要件 –
1. ドクダミについての本文で、筆者は生えてほしくない場所のドクダミをどのように処理しているか。
2. データ行のうち「Viewport: 1920px width, 1080px height.」を含む行から「pyautogui.click(x=370, y=59)」を含む行までについて、「Where should I click to」を「Where do I click to」に置換し、それ以外は変えずにその範囲の行だけを出力せよ。

本文 –
————
ドクダミは迷惑だけど実は親切な雑草? 読んで作って使って、仲良くなろう
どこからかやってきて庭のあちらこちらに自分の居場所を構える「雑草」たち。一つずつ、これはなんて名前?食べられる?何かに使えるかな?と観察することで少し世界が広がる気がします。本からヒントをもらい、今回はドクダミと仲良くなれる方法を探してみましょう。

カラスノエンドウ、ハルジオン、ヨモギ、カタバミ、コバンソウ、そしてドクダミ。これだけではありませんが、わが家の小さな庭には、さまざまな「雑草」が陣取り合戦をしています。増えすぎるものは取り除きますが、そのままにしている部分も多く……。手入れしている人から見ると、怠け者の庭かもしれませんが、私はこの混沌とした庭が嫌いではありません。それらの中には食べられるものもあるし、薬草と呼ばれているものもあります。せっかくわが家に生えている「雑草」たち、料理に使ってみたり、チンキを作ってみたりといろいろと試している最中です。

庭から食べられそうなものを摘んできて。(左から時計回りに)小松菜の花、ハルジオン、ネギ、カラスノエンドウ。小松菜とネギは、買ってきたものの根っこを切って植えてしばらく経ったもの

そんな「雑草」たちの中でも勢力の強いドクダミ。これはさすがに増えすぎてほしくないので、ここには生えないでねという場所は、根元から切るようにしています(根を引っ張って抜くと刺激を受け、さらに増えると聞いたことがあります)。
————
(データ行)
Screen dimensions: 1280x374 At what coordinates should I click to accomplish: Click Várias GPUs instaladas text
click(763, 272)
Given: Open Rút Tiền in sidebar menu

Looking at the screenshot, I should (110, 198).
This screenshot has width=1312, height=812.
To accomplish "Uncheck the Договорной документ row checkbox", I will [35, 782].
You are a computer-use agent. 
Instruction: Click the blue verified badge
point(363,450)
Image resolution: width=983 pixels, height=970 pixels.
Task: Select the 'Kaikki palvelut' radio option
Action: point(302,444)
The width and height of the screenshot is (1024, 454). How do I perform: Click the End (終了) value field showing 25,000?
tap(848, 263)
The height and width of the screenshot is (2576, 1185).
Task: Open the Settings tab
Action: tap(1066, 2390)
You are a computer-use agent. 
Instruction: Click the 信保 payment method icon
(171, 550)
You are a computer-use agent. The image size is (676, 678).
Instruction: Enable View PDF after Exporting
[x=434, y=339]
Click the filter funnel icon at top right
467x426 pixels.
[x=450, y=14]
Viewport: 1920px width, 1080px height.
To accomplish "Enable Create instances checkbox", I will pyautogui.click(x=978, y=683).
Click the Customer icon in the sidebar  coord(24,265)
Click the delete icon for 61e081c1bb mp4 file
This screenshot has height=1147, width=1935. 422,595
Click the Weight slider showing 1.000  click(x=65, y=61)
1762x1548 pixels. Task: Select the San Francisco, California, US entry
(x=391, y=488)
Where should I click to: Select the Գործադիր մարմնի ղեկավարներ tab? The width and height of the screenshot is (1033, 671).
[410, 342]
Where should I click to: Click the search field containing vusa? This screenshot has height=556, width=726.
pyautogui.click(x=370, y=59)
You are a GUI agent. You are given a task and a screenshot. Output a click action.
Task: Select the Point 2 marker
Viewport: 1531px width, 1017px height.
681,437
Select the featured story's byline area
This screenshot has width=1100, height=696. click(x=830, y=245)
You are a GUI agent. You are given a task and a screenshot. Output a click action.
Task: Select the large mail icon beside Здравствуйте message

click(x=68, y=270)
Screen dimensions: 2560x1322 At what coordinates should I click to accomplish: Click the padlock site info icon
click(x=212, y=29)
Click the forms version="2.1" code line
————
各タスクの出力 –
1. 根元から切るようにしている。

2.
Viewport: 1920px width, 1080px height.
To accomplish "Enable Create instances checkbox", I will pyautogui.click(x=978, y=683).
Click the Customer icon in the sidebar  coord(24,265)
Click the delete icon for 61e081c1bb mp4 file
This screenshot has height=1147, width=1935. 422,595
Click the Weight slider showing 1.000  click(x=65, y=61)
1762x1548 pixels. Task: Select the San Francisco, California, US entry
(x=391, y=488)
Where do I click to: Select the Գործադիր մարմնի ղեկավարներ tab? The width and height of the screenshot is (1033, 671).
[410, 342]
Where do I click to: Click the search field containing vusa? This screenshot has height=556, width=726.
pyautogui.click(x=370, y=59)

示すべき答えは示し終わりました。